▶ Your task
Your answer must hold only the lines below from the line containing "The height and width of the screenshot is (652, 1289)." through the line containing "Screen dimensions: 1039x485", each reproduced exactly.
....................
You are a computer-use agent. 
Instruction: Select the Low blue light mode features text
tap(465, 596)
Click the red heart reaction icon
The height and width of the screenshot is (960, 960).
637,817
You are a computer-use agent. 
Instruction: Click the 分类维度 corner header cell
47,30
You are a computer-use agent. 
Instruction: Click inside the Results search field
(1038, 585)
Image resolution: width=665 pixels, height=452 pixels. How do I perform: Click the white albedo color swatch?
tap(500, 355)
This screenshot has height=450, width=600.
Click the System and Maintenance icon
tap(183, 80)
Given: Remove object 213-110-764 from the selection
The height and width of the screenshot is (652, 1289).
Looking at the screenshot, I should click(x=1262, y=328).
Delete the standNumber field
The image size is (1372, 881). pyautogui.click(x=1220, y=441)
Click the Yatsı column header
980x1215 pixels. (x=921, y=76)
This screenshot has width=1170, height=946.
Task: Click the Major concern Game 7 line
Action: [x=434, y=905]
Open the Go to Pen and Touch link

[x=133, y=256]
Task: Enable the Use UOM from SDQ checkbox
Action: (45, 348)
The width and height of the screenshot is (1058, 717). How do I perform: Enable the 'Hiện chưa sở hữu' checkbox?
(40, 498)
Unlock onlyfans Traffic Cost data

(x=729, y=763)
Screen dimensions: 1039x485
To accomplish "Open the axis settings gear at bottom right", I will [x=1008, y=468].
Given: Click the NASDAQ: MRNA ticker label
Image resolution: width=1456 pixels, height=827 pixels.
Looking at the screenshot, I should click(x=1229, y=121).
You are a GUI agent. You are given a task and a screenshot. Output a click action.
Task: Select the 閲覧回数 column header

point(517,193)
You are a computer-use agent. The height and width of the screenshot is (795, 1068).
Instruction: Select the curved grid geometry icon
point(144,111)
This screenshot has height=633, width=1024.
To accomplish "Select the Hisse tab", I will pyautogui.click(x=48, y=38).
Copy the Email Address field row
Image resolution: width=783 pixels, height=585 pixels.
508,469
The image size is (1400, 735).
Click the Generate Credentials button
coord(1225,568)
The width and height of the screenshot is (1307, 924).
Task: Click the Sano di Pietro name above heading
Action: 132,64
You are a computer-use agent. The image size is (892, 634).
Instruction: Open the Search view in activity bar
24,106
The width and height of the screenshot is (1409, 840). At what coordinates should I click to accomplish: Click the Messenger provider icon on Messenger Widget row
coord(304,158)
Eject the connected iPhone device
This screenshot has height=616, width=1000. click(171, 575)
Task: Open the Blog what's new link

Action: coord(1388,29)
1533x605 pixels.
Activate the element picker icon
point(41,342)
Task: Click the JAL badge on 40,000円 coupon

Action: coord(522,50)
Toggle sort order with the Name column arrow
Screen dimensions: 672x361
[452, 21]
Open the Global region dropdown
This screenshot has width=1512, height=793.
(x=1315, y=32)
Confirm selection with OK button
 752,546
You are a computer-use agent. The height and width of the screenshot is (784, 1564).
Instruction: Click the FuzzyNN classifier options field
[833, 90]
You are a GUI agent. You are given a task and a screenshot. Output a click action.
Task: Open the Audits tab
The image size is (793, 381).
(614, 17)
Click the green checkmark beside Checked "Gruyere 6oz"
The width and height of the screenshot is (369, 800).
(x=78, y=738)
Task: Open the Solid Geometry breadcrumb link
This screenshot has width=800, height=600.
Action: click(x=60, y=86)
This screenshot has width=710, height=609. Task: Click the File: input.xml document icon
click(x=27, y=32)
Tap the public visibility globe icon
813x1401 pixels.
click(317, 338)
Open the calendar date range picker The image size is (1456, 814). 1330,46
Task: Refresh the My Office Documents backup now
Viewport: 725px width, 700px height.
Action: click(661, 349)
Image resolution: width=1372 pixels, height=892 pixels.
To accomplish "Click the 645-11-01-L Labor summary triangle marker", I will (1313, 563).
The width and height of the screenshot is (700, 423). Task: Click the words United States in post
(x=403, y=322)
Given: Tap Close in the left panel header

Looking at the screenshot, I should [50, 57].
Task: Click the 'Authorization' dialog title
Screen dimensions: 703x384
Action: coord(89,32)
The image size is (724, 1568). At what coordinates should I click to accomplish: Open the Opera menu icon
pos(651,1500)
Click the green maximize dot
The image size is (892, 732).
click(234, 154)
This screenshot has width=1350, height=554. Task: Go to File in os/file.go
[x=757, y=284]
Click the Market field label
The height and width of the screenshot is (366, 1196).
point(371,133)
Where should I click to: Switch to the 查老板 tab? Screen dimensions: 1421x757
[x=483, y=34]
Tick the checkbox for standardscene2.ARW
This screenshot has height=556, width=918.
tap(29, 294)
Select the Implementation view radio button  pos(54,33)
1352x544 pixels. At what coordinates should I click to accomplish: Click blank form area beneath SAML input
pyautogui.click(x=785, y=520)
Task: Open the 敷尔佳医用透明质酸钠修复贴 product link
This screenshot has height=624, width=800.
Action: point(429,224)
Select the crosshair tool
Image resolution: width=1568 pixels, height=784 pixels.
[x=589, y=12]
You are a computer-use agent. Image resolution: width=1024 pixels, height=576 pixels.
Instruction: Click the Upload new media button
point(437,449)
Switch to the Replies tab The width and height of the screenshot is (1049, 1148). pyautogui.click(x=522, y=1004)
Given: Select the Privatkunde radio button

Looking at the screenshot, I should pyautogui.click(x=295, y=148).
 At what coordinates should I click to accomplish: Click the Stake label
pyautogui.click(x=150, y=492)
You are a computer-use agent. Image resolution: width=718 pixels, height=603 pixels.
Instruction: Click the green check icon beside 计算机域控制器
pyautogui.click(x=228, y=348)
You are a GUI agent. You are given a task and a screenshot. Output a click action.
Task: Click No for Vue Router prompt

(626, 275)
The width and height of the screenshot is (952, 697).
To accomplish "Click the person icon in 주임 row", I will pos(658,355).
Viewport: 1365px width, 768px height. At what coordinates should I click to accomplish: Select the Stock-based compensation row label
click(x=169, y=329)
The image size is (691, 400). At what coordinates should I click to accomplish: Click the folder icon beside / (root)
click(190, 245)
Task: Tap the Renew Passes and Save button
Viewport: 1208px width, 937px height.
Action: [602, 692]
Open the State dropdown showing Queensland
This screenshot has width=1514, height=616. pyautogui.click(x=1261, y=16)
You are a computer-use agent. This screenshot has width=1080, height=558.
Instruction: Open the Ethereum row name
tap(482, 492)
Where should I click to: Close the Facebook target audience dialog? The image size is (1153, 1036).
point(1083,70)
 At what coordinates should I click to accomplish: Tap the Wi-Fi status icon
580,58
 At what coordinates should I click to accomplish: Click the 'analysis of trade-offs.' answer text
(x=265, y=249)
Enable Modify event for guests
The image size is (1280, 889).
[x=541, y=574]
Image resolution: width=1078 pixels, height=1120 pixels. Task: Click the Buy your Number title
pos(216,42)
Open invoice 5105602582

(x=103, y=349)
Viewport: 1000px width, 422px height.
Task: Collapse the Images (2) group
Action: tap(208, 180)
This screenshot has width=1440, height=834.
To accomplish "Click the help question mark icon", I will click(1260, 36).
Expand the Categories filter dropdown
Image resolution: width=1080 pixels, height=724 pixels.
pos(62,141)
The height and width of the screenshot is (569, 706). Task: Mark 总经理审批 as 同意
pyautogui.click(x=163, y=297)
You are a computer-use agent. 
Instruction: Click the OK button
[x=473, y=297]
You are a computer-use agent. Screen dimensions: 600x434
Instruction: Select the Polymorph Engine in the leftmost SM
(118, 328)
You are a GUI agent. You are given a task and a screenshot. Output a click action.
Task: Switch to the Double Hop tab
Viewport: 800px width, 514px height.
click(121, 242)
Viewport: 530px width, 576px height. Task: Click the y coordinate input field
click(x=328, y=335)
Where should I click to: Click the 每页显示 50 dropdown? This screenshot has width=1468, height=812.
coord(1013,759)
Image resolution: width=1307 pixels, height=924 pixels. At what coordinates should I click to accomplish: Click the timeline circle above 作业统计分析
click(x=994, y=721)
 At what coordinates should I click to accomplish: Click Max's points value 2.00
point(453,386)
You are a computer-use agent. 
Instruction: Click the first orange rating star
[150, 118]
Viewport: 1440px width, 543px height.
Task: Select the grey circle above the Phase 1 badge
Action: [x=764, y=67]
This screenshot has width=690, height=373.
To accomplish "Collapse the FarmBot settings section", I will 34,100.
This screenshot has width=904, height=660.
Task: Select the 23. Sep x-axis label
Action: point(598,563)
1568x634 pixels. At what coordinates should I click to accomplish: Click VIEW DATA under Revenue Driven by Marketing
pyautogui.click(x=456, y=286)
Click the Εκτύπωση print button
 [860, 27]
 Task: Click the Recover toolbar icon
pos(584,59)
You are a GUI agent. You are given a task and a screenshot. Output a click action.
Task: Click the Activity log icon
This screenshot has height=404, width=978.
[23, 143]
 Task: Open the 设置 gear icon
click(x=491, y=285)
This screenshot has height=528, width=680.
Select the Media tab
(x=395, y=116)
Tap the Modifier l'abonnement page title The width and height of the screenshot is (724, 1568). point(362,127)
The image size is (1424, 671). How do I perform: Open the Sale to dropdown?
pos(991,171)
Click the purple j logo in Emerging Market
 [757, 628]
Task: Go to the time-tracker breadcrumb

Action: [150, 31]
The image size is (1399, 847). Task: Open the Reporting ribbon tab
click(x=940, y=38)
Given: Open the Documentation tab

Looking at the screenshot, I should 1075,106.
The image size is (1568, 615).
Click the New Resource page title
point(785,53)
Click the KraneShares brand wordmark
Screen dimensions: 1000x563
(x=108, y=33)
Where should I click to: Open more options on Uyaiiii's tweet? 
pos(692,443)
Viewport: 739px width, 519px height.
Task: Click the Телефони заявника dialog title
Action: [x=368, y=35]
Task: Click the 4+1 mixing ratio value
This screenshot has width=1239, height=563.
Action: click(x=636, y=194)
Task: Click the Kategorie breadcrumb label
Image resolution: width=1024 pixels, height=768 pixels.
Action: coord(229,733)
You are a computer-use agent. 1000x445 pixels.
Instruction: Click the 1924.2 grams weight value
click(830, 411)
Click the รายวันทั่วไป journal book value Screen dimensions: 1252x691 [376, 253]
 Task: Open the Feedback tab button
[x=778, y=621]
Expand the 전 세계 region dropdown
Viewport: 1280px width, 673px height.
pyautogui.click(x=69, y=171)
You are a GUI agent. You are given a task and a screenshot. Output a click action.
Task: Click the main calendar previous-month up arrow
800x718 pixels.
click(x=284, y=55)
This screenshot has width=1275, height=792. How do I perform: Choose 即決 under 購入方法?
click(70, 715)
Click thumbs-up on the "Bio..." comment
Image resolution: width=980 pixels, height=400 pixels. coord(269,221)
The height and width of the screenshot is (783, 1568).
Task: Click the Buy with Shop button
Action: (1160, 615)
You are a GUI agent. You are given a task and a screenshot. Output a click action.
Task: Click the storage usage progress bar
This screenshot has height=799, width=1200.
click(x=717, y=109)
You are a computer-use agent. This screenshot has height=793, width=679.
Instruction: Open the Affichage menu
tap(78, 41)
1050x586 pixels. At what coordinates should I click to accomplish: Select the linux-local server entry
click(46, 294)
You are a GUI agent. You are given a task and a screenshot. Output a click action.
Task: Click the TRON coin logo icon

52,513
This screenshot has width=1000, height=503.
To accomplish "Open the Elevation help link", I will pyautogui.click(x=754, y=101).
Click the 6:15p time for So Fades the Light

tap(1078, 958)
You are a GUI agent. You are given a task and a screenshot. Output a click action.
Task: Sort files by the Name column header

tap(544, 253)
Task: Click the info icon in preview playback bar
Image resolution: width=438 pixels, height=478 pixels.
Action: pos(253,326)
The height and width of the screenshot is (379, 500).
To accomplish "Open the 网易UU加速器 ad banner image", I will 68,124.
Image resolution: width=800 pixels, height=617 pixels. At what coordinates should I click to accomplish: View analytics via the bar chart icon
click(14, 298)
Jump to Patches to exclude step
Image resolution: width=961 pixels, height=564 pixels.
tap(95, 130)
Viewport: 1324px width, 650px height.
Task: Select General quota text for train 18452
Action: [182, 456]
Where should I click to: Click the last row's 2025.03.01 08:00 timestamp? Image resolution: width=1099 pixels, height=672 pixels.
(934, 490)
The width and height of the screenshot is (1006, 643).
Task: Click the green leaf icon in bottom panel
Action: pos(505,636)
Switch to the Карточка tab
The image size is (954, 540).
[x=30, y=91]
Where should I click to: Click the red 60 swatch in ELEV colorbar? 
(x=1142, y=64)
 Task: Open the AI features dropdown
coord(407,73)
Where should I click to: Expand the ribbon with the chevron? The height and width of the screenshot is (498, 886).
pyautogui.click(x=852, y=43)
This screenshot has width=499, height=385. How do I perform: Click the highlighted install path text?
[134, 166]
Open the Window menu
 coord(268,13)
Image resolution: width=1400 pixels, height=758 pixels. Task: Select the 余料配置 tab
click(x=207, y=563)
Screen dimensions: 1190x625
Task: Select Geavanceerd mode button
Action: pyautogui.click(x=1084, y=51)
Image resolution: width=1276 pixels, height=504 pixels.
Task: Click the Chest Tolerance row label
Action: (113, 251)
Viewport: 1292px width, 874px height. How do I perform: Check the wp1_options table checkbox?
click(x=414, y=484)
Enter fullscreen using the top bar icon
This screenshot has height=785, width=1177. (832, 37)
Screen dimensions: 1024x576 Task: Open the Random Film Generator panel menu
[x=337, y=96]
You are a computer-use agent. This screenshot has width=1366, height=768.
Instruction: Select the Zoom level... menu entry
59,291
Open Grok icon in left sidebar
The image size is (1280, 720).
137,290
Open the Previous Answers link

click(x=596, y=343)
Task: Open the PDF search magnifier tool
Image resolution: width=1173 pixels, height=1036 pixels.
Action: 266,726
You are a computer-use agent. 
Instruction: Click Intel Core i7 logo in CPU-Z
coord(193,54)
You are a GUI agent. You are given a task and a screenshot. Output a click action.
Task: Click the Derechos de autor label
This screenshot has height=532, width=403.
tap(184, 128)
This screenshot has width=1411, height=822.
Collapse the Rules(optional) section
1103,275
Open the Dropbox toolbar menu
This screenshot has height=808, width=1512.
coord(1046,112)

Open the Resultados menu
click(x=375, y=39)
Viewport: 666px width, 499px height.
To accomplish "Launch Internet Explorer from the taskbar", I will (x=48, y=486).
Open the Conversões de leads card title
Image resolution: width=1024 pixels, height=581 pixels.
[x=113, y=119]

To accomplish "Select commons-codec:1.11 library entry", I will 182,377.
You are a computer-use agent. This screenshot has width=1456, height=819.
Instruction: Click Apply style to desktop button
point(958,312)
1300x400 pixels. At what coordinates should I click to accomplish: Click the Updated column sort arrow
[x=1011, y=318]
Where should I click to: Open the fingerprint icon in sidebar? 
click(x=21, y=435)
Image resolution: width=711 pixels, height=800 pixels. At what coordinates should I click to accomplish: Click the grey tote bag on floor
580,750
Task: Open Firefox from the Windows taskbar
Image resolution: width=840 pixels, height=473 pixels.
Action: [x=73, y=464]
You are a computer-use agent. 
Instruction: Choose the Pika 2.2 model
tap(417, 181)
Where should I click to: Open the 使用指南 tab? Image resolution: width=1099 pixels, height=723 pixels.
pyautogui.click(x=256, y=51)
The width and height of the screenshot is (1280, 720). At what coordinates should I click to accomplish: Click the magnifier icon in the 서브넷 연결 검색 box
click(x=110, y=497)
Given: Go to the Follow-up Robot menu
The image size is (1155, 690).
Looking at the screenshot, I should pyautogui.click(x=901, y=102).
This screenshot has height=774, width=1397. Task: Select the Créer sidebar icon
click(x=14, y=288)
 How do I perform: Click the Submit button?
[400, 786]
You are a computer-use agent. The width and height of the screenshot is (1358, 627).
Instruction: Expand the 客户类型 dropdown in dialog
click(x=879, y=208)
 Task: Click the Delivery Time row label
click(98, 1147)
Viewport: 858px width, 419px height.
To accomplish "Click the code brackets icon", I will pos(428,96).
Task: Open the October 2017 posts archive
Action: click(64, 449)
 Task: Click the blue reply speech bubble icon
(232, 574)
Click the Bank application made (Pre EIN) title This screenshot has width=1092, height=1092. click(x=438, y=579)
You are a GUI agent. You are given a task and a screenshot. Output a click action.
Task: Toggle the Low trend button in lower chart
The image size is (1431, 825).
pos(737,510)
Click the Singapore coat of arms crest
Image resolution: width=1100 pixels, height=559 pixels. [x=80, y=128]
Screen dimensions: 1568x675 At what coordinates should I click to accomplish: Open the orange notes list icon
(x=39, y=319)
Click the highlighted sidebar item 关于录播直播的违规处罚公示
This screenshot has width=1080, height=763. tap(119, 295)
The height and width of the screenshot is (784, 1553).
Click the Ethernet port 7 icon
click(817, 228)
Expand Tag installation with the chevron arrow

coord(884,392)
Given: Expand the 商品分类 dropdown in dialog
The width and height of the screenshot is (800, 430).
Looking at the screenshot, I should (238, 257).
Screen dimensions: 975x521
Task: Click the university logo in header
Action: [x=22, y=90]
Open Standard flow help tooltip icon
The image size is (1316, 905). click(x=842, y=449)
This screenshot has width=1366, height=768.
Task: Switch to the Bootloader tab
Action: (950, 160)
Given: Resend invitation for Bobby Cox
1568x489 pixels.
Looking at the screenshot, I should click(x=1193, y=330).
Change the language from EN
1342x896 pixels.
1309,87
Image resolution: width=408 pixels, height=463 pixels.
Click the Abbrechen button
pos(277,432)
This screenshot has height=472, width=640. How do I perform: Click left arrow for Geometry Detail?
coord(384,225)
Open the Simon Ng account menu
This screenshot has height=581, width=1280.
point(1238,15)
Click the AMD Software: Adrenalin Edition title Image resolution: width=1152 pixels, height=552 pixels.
....................
▶ Answer to this task
The height and width of the screenshot is (652, 1289).
Looking at the screenshot, I should click(x=1262, y=328).
Delete the standNumber field
The image size is (1372, 881). pyautogui.click(x=1220, y=441)
Click the Yatsı column header
980x1215 pixels. (x=921, y=76)
This screenshot has width=1170, height=946.
Task: Click the Major concern Game 7 line
Action: [x=434, y=905]
Open the Go to Pen and Touch link

[x=133, y=256]
Task: Enable the Use UOM from SDQ checkbox
Action: (45, 348)
The width and height of the screenshot is (1058, 717). How do I perform: Enable the 'Hiện chưa sở hữu' checkbox?
(40, 498)
Unlock onlyfans Traffic Cost data

(x=729, y=763)
Screen dimensions: 1039x485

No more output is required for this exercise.